My appraisal might seem maligning, but my problem is not that the product is bad: it’s just not good enough for my skin. Products only have to do two things to impress me–either deliver a luxe, enjoyable experience or simply perform effectively–but this one barely checks half a box. The antioxidant-heavy ingredient list might boast blueberry, cranberry, goji and pomegranate extracts as well as hyaluronic acid, but the next morning, my skin merely looks like satisfied. I’ve used sleeping packs with berries, bananas, roses and pure hyaluronic acid before, and the next morning, my skin is always plush with moisture in a way that I can feel while cleansing my skin. The Pink Peony Overnight Water Pack, meanwhile, is not deficient, but is more comparable to a light night cream than a treatment with bona fide benefits when it comes to hydrating the skin.
Yes, it does leave the same protective, filmy layer on your skin that most overnight masks build in to the formulation to minimize moisture loss, but that’s about the only bell or whistle attached to this bike–when that film is washed away, I don’t see major value added to the skin underneath.
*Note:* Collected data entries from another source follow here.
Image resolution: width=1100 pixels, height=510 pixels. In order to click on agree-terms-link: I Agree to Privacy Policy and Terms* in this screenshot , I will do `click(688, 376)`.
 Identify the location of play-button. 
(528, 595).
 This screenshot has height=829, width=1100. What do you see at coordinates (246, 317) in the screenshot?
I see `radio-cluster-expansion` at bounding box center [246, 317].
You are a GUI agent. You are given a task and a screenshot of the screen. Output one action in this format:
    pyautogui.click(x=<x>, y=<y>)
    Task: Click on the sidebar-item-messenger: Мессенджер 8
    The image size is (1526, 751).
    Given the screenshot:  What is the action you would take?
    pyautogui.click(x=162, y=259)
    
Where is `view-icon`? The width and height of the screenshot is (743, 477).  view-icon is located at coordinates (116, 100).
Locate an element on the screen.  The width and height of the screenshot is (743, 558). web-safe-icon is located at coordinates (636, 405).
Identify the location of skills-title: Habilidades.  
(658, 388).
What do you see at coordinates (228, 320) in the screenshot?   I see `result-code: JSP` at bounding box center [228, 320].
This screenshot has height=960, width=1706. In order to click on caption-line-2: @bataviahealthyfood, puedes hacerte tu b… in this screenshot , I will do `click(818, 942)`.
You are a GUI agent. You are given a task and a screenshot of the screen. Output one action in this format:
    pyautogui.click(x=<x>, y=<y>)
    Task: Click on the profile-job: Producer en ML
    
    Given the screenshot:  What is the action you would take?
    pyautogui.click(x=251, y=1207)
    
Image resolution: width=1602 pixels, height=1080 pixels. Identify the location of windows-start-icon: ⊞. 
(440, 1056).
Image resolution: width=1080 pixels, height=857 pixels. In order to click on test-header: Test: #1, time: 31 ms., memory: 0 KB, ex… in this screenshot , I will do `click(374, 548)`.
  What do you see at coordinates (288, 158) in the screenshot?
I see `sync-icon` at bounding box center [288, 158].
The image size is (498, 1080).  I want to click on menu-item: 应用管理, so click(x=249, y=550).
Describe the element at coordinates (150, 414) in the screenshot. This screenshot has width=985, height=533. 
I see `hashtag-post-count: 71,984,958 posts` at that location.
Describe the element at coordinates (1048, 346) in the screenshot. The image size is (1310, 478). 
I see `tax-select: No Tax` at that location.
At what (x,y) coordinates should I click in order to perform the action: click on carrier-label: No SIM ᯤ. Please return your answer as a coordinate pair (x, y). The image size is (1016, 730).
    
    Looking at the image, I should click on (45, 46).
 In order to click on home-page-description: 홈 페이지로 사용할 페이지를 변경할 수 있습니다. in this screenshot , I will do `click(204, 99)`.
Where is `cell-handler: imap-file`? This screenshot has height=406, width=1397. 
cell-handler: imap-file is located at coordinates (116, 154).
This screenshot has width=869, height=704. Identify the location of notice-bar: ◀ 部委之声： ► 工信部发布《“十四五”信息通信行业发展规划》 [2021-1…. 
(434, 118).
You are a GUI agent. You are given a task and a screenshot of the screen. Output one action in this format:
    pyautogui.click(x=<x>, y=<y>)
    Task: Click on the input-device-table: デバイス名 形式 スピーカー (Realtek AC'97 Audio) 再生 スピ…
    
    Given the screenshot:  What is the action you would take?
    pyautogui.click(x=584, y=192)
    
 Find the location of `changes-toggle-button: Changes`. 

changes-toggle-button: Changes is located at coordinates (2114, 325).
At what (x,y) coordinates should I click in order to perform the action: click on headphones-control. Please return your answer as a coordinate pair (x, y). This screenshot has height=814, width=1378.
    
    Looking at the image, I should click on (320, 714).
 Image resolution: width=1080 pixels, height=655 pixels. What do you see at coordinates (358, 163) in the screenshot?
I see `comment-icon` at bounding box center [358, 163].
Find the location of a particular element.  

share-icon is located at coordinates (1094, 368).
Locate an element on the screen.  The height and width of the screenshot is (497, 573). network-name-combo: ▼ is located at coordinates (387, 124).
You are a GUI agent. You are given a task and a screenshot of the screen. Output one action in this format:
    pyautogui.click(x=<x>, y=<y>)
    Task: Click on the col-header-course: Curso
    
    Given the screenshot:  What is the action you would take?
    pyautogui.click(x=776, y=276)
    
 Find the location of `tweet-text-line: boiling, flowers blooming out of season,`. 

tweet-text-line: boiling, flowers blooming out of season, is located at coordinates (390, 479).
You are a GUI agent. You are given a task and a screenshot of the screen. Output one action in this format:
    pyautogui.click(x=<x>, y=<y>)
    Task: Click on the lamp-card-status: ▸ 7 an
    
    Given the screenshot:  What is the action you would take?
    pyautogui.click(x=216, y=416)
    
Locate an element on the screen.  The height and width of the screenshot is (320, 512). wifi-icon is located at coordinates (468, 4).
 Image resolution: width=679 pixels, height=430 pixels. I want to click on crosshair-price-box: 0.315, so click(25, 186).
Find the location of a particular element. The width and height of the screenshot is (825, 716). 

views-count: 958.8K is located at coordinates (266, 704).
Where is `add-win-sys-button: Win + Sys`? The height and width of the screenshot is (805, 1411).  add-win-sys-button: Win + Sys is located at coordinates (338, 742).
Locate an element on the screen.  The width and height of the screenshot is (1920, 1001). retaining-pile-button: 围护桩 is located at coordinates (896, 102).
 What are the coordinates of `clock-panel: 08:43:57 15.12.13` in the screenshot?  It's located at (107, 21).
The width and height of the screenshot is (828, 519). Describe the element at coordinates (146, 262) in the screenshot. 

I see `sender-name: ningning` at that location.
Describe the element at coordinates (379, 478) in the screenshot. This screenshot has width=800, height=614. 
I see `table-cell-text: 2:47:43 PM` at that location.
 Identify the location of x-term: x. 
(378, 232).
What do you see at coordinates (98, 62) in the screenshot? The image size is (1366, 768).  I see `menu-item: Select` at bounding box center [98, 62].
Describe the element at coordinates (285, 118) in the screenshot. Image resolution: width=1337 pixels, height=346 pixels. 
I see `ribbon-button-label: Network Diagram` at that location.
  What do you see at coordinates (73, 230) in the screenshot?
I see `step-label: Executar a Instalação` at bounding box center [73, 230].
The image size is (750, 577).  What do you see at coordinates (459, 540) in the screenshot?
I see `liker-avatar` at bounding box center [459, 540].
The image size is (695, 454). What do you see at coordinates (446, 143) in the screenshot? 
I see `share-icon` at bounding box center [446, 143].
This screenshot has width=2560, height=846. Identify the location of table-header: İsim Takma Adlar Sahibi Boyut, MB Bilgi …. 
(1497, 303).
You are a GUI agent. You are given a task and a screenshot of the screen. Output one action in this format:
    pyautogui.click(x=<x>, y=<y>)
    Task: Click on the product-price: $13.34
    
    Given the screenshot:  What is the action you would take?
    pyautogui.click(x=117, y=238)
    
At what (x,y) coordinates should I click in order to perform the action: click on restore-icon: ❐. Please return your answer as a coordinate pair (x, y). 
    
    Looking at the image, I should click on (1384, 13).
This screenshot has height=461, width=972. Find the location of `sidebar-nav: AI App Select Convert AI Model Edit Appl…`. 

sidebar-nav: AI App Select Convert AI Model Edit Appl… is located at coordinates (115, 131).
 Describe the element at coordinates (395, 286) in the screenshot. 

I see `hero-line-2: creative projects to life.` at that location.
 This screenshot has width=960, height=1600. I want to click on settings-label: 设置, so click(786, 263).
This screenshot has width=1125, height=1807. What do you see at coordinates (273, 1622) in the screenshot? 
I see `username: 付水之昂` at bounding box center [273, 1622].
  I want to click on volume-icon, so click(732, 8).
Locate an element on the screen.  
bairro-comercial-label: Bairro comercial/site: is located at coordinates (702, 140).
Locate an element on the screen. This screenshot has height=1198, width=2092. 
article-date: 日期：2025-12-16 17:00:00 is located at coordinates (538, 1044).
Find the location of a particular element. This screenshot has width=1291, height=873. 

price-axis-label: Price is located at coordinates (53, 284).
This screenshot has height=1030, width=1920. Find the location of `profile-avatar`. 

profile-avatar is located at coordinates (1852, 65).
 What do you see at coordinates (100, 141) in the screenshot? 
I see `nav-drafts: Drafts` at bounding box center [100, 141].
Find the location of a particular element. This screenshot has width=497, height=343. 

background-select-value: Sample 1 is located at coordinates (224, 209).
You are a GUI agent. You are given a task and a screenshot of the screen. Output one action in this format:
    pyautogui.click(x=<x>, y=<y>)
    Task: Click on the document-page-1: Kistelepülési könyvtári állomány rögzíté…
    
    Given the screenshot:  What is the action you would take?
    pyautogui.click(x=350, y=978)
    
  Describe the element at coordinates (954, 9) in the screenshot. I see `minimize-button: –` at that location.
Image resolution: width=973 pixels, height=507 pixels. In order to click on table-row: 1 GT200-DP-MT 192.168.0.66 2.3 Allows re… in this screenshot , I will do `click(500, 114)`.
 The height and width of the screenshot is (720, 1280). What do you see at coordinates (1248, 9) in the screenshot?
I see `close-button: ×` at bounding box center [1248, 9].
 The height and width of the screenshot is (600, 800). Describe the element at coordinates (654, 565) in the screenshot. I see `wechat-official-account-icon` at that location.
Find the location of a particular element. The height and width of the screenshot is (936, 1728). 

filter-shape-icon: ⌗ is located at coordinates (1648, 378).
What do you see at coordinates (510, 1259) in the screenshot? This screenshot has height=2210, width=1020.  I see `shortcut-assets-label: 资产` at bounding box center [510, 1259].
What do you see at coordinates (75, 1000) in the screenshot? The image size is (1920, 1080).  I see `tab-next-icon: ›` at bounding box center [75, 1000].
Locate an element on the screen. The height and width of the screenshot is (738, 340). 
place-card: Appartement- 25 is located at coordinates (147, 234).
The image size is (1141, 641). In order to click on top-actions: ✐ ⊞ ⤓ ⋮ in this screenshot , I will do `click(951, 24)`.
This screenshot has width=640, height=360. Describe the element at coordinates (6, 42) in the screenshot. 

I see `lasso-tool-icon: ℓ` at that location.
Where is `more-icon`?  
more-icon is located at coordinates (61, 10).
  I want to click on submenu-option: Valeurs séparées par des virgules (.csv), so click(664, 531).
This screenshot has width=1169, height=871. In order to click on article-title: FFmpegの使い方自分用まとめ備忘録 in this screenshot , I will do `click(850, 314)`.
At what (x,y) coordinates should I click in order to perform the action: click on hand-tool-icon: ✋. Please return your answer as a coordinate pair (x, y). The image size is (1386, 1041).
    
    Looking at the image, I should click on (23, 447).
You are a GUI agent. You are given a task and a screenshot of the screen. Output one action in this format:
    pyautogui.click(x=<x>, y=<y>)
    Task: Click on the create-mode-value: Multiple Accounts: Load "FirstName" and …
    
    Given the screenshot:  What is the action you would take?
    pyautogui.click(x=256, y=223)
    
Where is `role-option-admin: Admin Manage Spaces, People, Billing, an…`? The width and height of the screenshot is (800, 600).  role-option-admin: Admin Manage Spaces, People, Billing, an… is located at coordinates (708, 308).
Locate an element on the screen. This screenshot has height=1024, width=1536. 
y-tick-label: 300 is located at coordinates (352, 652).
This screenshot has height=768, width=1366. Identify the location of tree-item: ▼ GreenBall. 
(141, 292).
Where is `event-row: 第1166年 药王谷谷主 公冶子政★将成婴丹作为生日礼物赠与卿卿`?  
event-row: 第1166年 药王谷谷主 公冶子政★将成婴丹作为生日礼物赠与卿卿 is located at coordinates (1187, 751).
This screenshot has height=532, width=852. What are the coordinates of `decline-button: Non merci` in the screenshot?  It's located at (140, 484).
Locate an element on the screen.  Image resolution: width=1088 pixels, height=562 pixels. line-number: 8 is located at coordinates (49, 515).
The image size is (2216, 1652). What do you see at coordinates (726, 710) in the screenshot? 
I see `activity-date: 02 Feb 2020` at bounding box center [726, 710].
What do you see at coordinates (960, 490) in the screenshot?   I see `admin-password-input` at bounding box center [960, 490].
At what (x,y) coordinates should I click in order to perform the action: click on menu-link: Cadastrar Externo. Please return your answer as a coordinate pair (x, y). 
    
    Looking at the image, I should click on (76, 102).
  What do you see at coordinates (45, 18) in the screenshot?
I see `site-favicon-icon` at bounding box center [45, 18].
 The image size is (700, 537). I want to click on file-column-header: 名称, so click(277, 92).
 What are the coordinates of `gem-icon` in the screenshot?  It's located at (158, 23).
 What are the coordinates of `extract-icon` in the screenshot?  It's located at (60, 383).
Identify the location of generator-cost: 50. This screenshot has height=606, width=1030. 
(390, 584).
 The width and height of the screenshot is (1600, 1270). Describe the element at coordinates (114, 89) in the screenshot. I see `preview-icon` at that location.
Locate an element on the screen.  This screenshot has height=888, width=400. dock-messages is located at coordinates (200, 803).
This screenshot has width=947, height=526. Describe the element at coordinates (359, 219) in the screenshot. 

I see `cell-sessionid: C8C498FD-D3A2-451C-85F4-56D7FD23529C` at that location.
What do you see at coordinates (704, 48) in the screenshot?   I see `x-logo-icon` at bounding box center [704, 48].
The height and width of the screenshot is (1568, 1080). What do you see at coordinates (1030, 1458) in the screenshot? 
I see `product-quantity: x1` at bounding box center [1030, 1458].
In comparison, the Laneige sleeping mask may not be revolutionary or a must-by by any means, but it does reliably leave the skin feeling more nourished and conditioned than simply moisturized. My brown skin needs pampering and tender attention in the winter–it pains me to say it, but a peony-berry medley just doesn’t cut it without a rich, supportive flower or nut oil to tie everything together. This might be an excellent item for people with sensitive skin, but if your skin is hardy and accustomed to dense, giving hydration in all your products, this particular pack can be underwhelming to use.
In conclusion, the Pink Peony Overnight Water Pack does not make the cut for me personally: at its current price tag, it simply isn’t a compelling enough performer for me to recommend to anyone in good conscience. It is indeed marginally effective and unlikely to go wrong if gifted or bought on a whim, but it needs a more complex ingredient lineup or an improved presentation to really hold my attention. I’ll never stop loving peonies, but this little number has taught me that some flowers are really better on the table-top than they could ever be on your face.